Semer en temps de guerre

« Pour moi, la paix serait comestible, un légume dont je pourrais planter les graines n’importe où dans le monde, sur n’importe quel sol fertile »

Un militant syrien

« Si tu penses avoir compris, c’est qu’on t’a mal expliqué », m’a dit malicieusement un ami à propos de la situation politique du Liban. C’est à mi-chemin entre Beyrouth et Damas, à la ferme de Buzuruna Juzuruna, que j’ai rencontré Salem, Nahla, Faiqa, Lara, Schluwa et Hadi. Leurs histoires, paysannes et passe-murailles, rappellent que cultiver son jardin est parfois, avant tout, une question de survie.

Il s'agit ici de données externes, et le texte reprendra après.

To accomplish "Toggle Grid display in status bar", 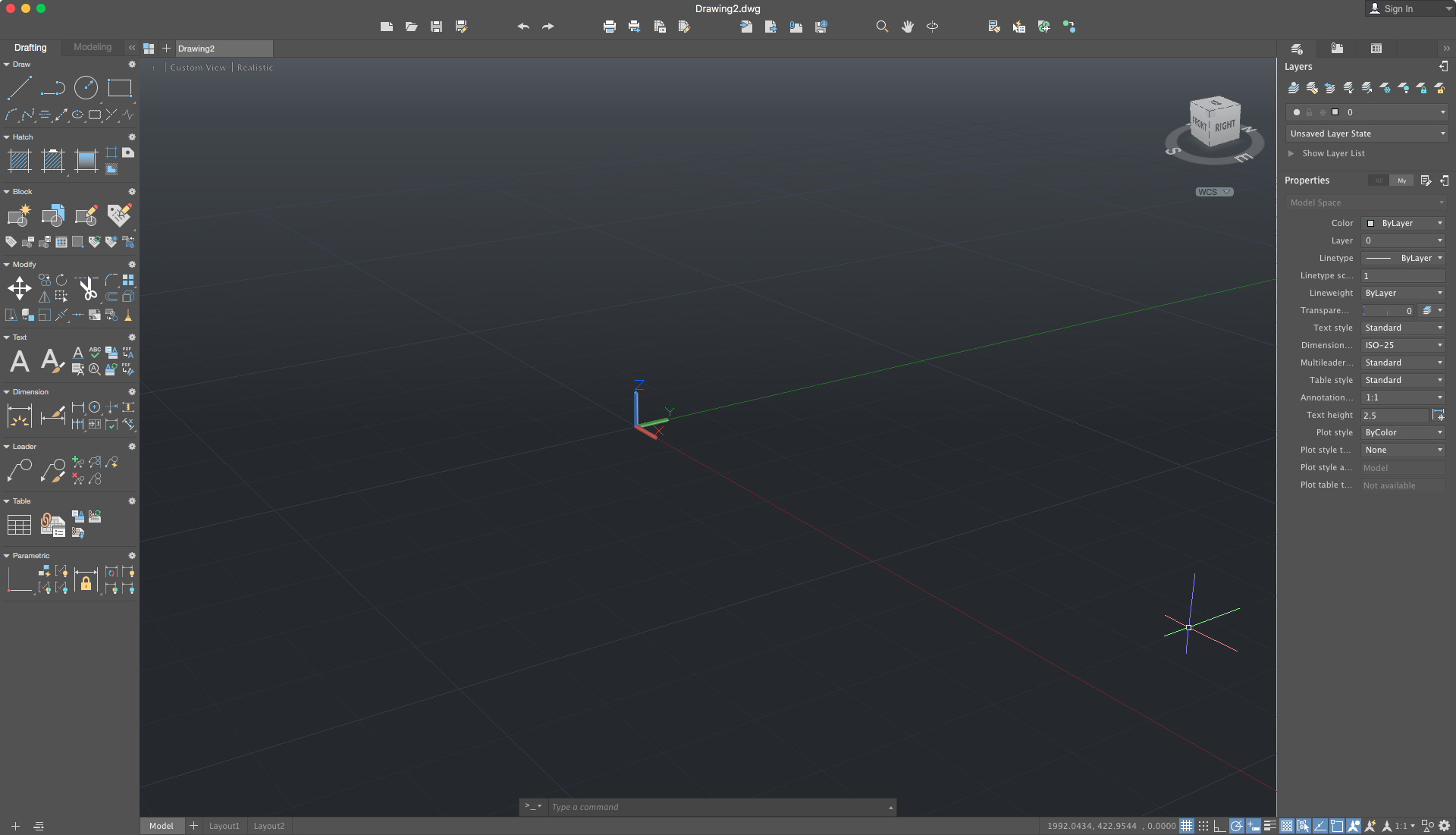I will coord(1187,826).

Début 2011, un vent de révolution souffle dans de nombreux pays arabes, qui inspirera quelques mois plus tard les Indigné·es espagnol·es puis Occupy Wall Street. En Tunisie et en Égypte, les régimes de Ben Ali et de Moubarak tombent face aux mobilisations populaires. En Syrie, des appels à manifester contre le régime se mettent à circuler sur les réseaux sociaux. À Deraa, à la frontière avec la Jordanie, des adolescents taguent sur un mur « Jay alek el door ya doctor », « Ton tour arrive docteur », ciblant Bachar el-Assad, ancien ophtalmologue. Ils sont arrêtés et torturés. Immédiatement, la population se rassemble devant le palais de justice, déboulonne des statues et lance une grève générale. Le pays s’enflamme. L’Armée syrienne libre, regroupant, sous la même bannière, des dizaines de groupes armés autonomes, tente de faire tomber le régime. En parallèle, des comités locaux de coordination se forment pour soutenir la révolution dans une visée auto-gestionnaire, et se battent contre la militarisation du conflit. À ce moment-là, les djihadistes ne représentent encore qu’une très faible partie des insurgé·es.

Salem et Nahla

À Darayya, en banlieue sud de Damas, Salem et Nahla cultivent des roses – transformées ensuite en sirop, eau florale, tisane, ou confiture qu’on mange en dessert avec du tahin. À l’été 2012, alors que la révolution s’enlise déjà en guerre civile, le régime syrien y massacre 700 personnes. Salem travaille alors comme saisonnier au Liban. « Mes proches m’ont conseillé de rester ici. Je l’ignorais alors, mais je ne reverrai plus la Syrie », raconte-t-il. Quelques mois plus tard, Nahla et leurs enfants le rejoignent, emportant avec eux des précieuses boutures de roses. Aujourd’hui, Darayya est détruite à 90 %.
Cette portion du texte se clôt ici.